What was different, however, is the 2024 4xe’s ride. In fact, the patriarch loved the quiet comportment of the hybrid powertrain. Even after the 17.0-kilowatt-hour battery has run down — and the 270-hp 2.0-litre Turbo four awoken — it’s a whole bunch quieter than his CRD-diesel-powered 2011. Smoother riding, too, a “much better highway machine,” he says. Or, at least, that’s what Michele translated from what seemed a five-minute speech more akin to the Gettysburg address than pithy four-word synopsis.

Amalio summed it all up at the end of his drive saying when it came time to trade in the 2011, he’d take a serious look at the 4xe. And what’s perhaps most interesting is that his decision will have nothing to do with its reduced emissions — here in northern Italy, electric vehicles might be even less popular than they are in Alberta — but simply because it drives so much better, both on- and off-road.

2024 Jeep Wrangler 4xe Limited Rubicon engine
2024 Jeep Wrangler 4xe Limited RubiconPhoto by Nadine Filion

As for Michele, the first thing he had to acclimatize to was the transmission. As in, even though he’ll never see 40 again, he had never driven an automatic. Hell, if his confusion as to what he was supposed to do with his left foot and right hand was any indication, it’s possible he’d never even been in the passenger seat of one. Amalio and I took turns coaching him through what “D” and “R” stood for.

The other thing taking some getting used to was the difference between his ‘97 Wrangler’s forcefulness with the brakes and the 4xe’s. I almost went through the windscreen at the first stop sign, and it was lucky that some pretty annoying cabin-chimes reminded Amalio he needed to cinch up his seat belt, even if he was sitting in the back (and allow me to postulate here that it’s possible that, in all of the history of traffic policing, a “a failure to buckle up” ticket has never been issued in northern Italy).

Michele wasn’t as enamoured of the silence of the 4xe’s electric operation.
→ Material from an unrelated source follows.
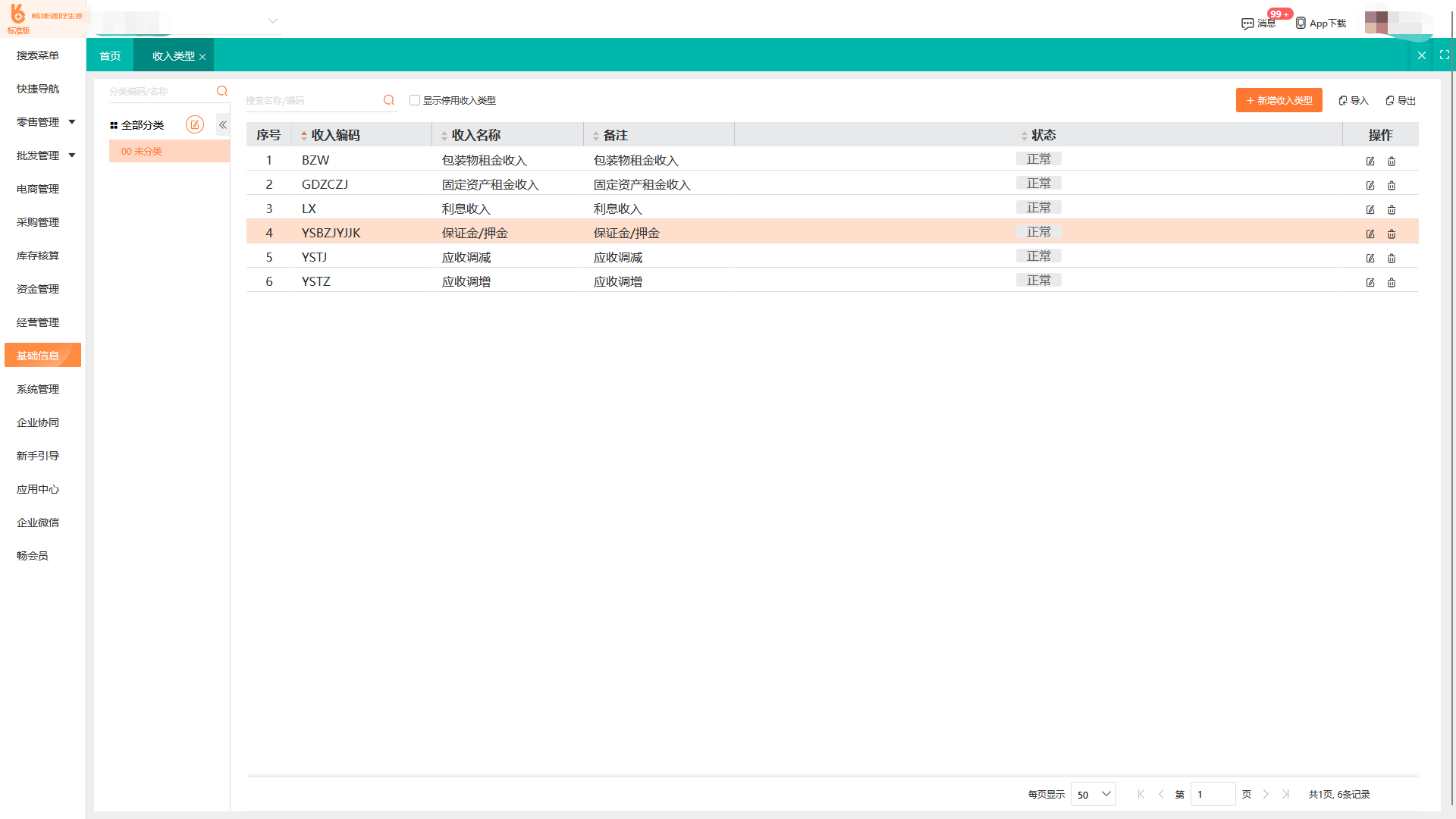Toggle 显示停用收入类型 checkbox
This screenshot has width=1456, height=819.
tap(414, 100)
Young chronologically, but an old soul when it comes to Jeep powertrains, he missed his old — but plainly well-cared-for — gas-powered ‘97. What he did appreciate is that the 4xe averaged a fairly frugal 10.0 L/100 km in pure hybrid mode — more like 8 L/100 km when it was plugged in regularly — an incredible feat considering that those numbers included scaling mountain passes, a lot of secondary roads, and some fairly high-speed highway work. At 2.00 euro per litre (CDN$3.00) its frugality was, well, let’s say noticed by both father and son.

And finally, since I’m the only one getting paid for their opinion on this electrified Italian Wrangler, I’ll add my two cents worth. First, off the 4xe does indeed steer more quickly than any Wrangler before it. The steering ratio seems quicker and, well, there’s a lot more boost reducing the effort to turn the wheel. That pays huge dividends anywhere you need to turn the big Jeep on a dime, whether it be high in the mountains or down below in the tight piazzas of Bormio.

That said, that same quick steering — and the huge-sidewalled knobbies that fare so well off-road — does wander a bit on the autostrada. A BMW — like the X5 xDrive50e PHEV I drove immediately after the 4xe — it is not, stability at speed not nearly as confidence-inspiring as its traction while crawling. Still, considering its basic underpinnings — the ladder frame, live axles front and rear, and the aforementioned ginormous LT 255/75R17 BF Goodrichs — it’s still much improved over Jeep of yore.

Ditto the interior with its Uconnect 5.0, one of the better infotainment systems in the business. The seats, while hardly 22-way adjustable, are more than passably comfortable. The downside is that with electrification comes even more buttonry, and some of them are pretty well hidden.  Like the “Hybrid,” “Electric,” and “Battery Save” buttons on the left console. Accessing them requires the muscle memory of a concert pianist, at least if you’re driving in a straight line, because they’re hidden by the steering wheel spokes.

None of which changes the fact that, for the Wrangler faithful, the 4xe remains an enticing proposition. Especially in Italy. Of those 394 Wranglers that Jeep Italia sold last year, all but four were plug-ins.